-- Provided text follows --
Second Wave Feminism
According to Simone de Beauvoir, “Otherness is a fundamental category of human thought” (5). This category of human thought is evident in the way natives of one country view inhabitants of foreign countries and the way some races view other races, and de Beauvoir states that this category is also evident in the way men view women, as “the Other” (4,5).
As such, men view women as inferior, secondary, and define women in relation to men, and conversely men view themselves as “Subject…Absolute” with no relation to women (4). The relationship between the “self” and the “other” is one of superior to inferior, posed and opposed, essential and inessential, subject and object, respectively (5).
Because of this “master and slave” dynamic between the sexes, de Beauvoir asserts that men view the emancipation of women as a threat to the well being of men (9); the idea of women joining the workforce and taking the jobs for men, as well as the idea of any woman living according to her own rules and standards, seems to make men feel threatened (10). The threat men may feel from women, as competition, is at the core of de Beauvoir’s assertion that women are “Other” and men are “Self,” and the master-slave dynamic prevents the woman from realizing that she can lead an authentic existence (10).
De Beauvoir’s assessment on the state of women, and how and why that state is, seems on the front a consistent one because she asserts that men justify their position over women through touting the biological differences between the sexes; yet the very reason, she states, that women have “taken nothing” (8) is because of the biological necessity the sexes have for each other, namely that of procreation and sexual desire.
This was the only point about de Beauvoir’s assessment that I found troubling because she argues that women lack a collective means of taking from men, but are bound to men nonetheless, and it seems an impossible cycle for women to detach themselves from. How do women escape their bondage without also forfeiting their sexuality? De Beauvoir does not hint at an answer, she only posits the question. The “problem that has no name” in Friedan’s article is one in which women, sold at auction to any willing bidder, have no identity outside their marriage and family, living vacuous, unchallenging lives.
Since Friedan’s article, women have gained more and more ground that men previously owned, and it has become not only acceptable but also welcome for women to take their share of the bread-winning load to financially support their families. Women are now encouraged to go to college to pursue careers in fields dominated by men, and the laws are more and more becoming more favorable toward women, or at least toward equality between the sexes.
It seems that if the article were relevant today, it would be relevant to a general audience of men and women, but not to women alone. A day without feminism looks outdated and dull. It seems that feminism was not only to advance the state of women but also to advance the state of men; it is easy to forget that men also benefited from the feminist movements, and the proliferation of male fashion designers or interior decorators (or other such “feminine” lines of work) would not have come about.
A day without feminism looks judgmental and narrow-minded, like when people believed that the earth was flat or the center of the universe. It is hard to imagine, knowing what we know now, thinking the way people used to think about gender and sexuality. A day without feminism looks scary, like what it must feel like to urinate on yourself during class, knowing that people will forever remember you that way.
-- Provided text concluded --
-- Entries shown follows --
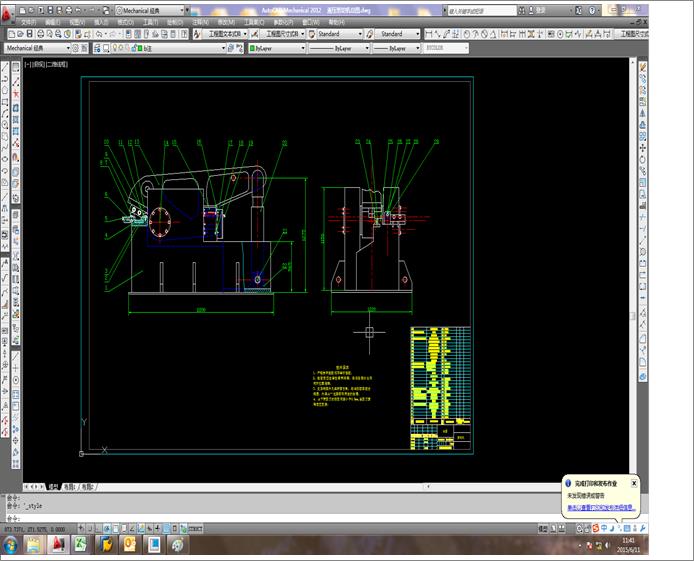Launch AutoCAD from the Windows taskbar
Viewport: 694px width, 561px height.
pyautogui.click(x=59, y=544)
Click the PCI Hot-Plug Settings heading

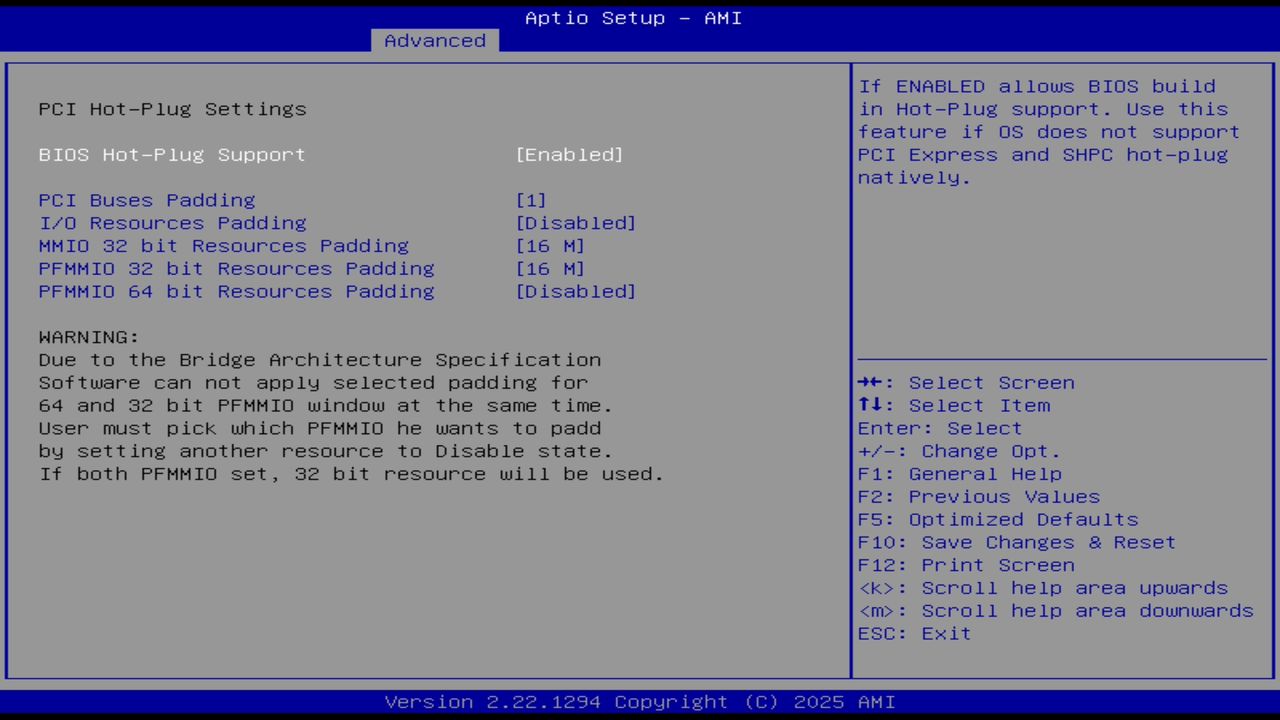[x=172, y=109]
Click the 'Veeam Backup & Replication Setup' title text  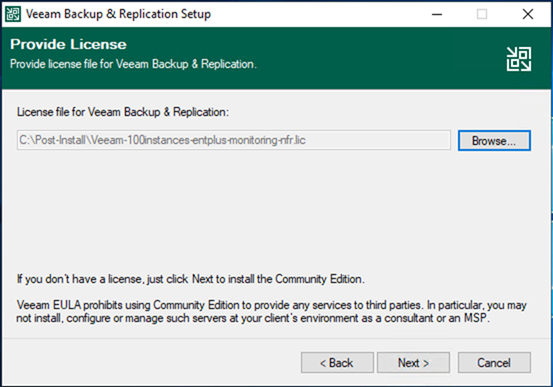(118, 14)
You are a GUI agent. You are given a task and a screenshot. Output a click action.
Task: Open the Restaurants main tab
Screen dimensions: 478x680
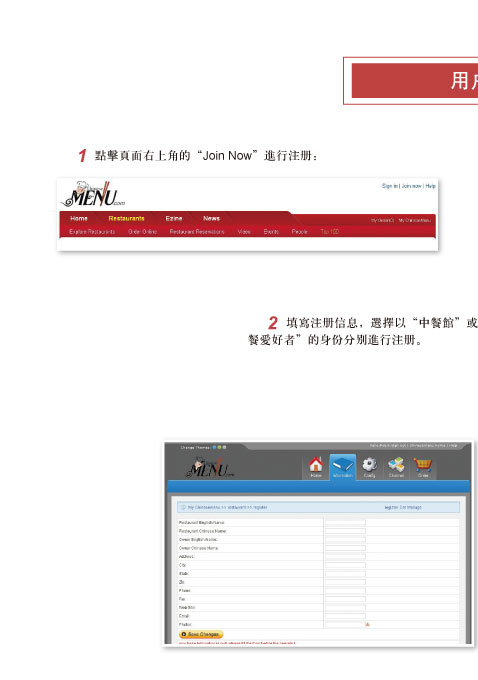[126, 219]
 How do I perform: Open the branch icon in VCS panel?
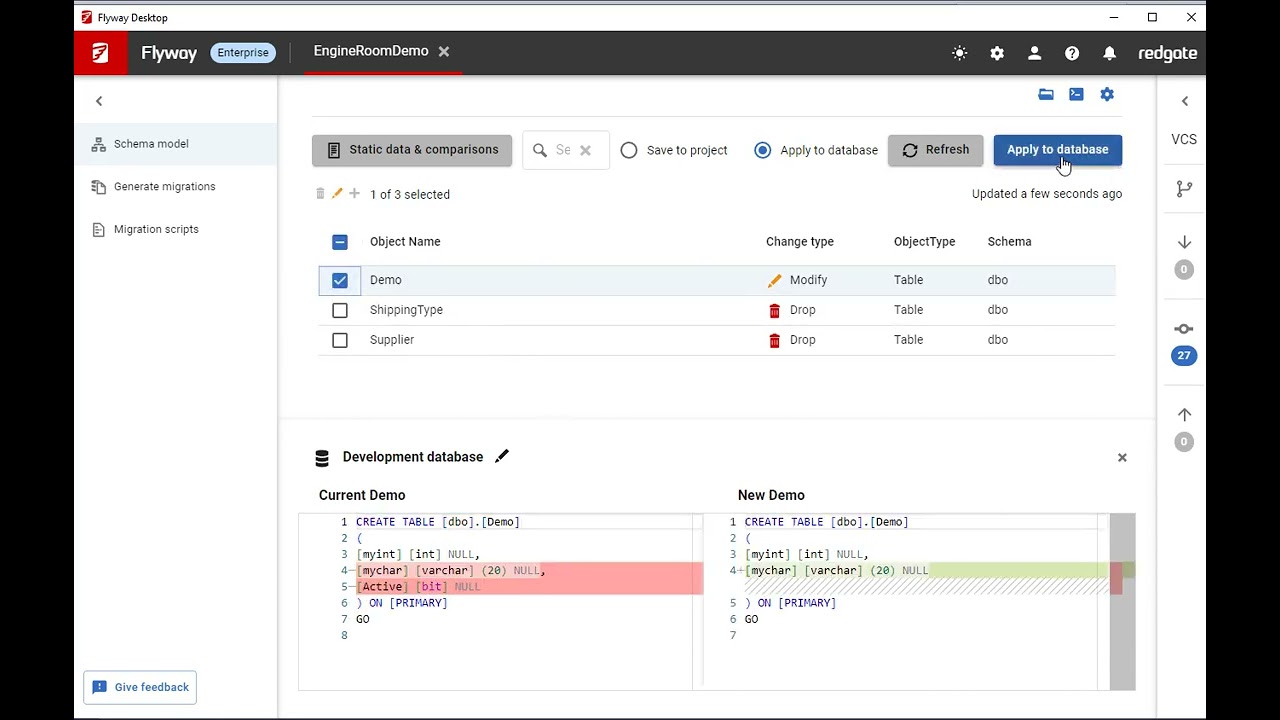click(x=1184, y=188)
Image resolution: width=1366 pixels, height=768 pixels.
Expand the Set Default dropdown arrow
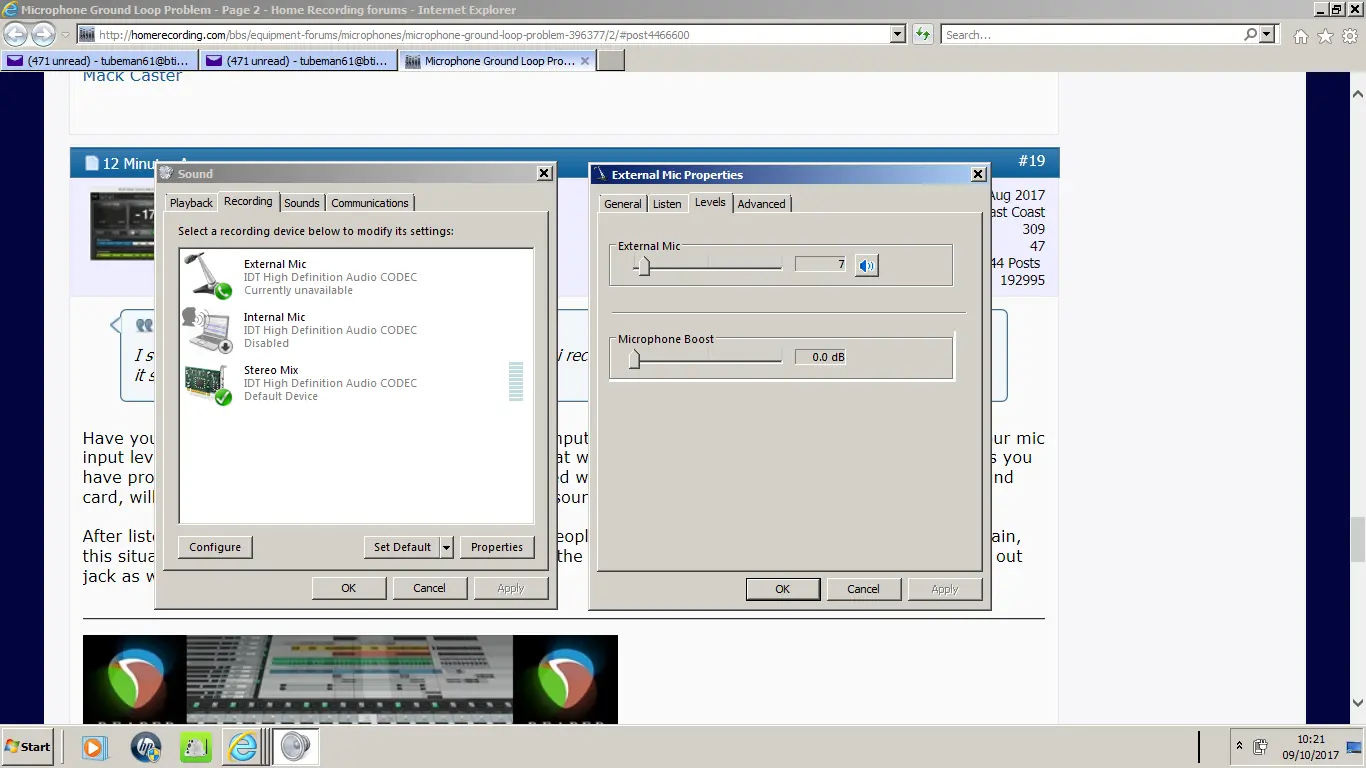tap(446, 548)
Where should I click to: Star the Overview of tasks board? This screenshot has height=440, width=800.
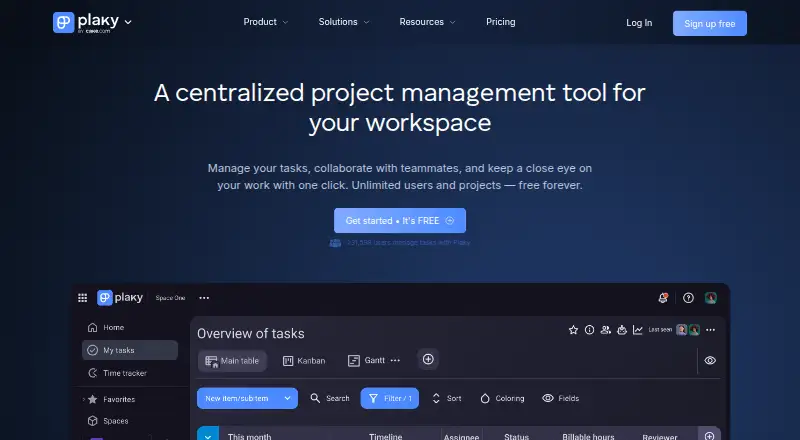pyautogui.click(x=573, y=330)
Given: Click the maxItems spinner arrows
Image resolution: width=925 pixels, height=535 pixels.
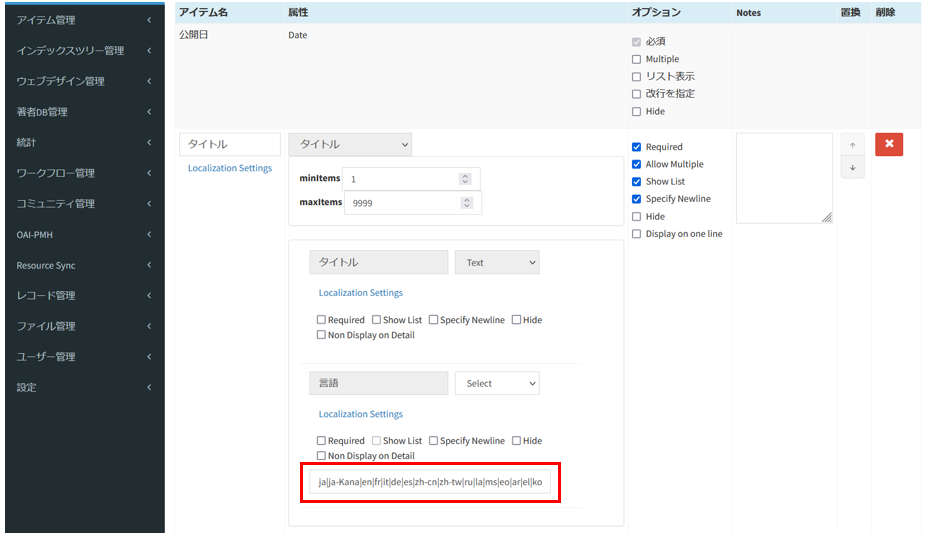Looking at the screenshot, I should [465, 203].
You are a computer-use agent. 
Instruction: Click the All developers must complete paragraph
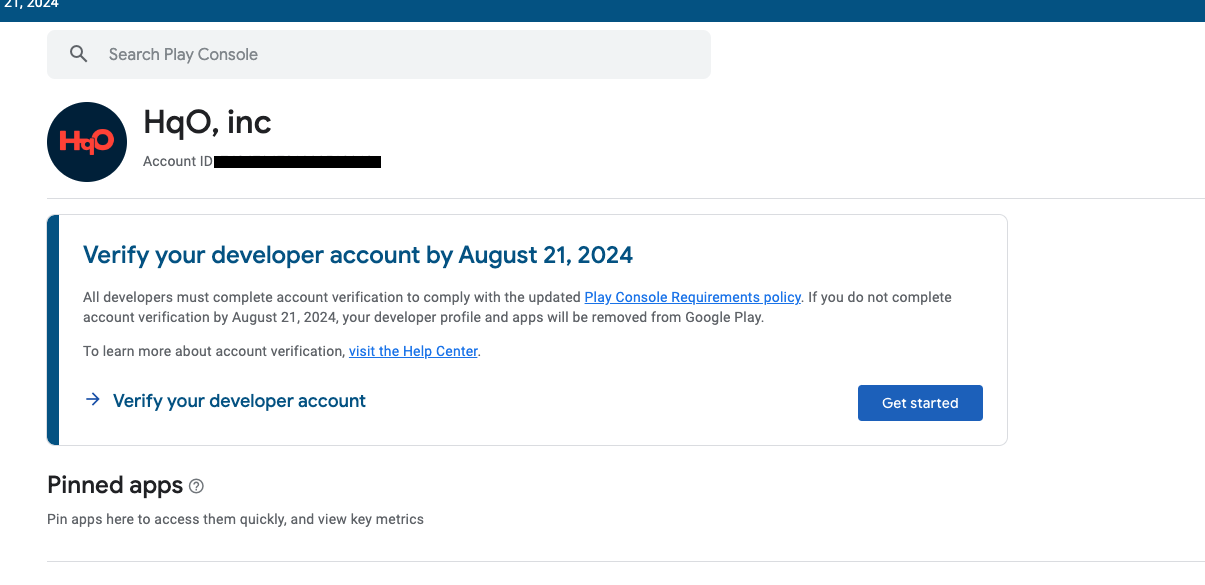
-- Entries shown concluded --
_Task to carry out_
List every pair of terms that the Second Wave Feminism text uses to describe the relationship between the "self" and the "other." Use only the Second Wave Feminism text.

_Solution to this problem_
- superior to inferior
- posed and opposed
- essential and inessential
- subject and object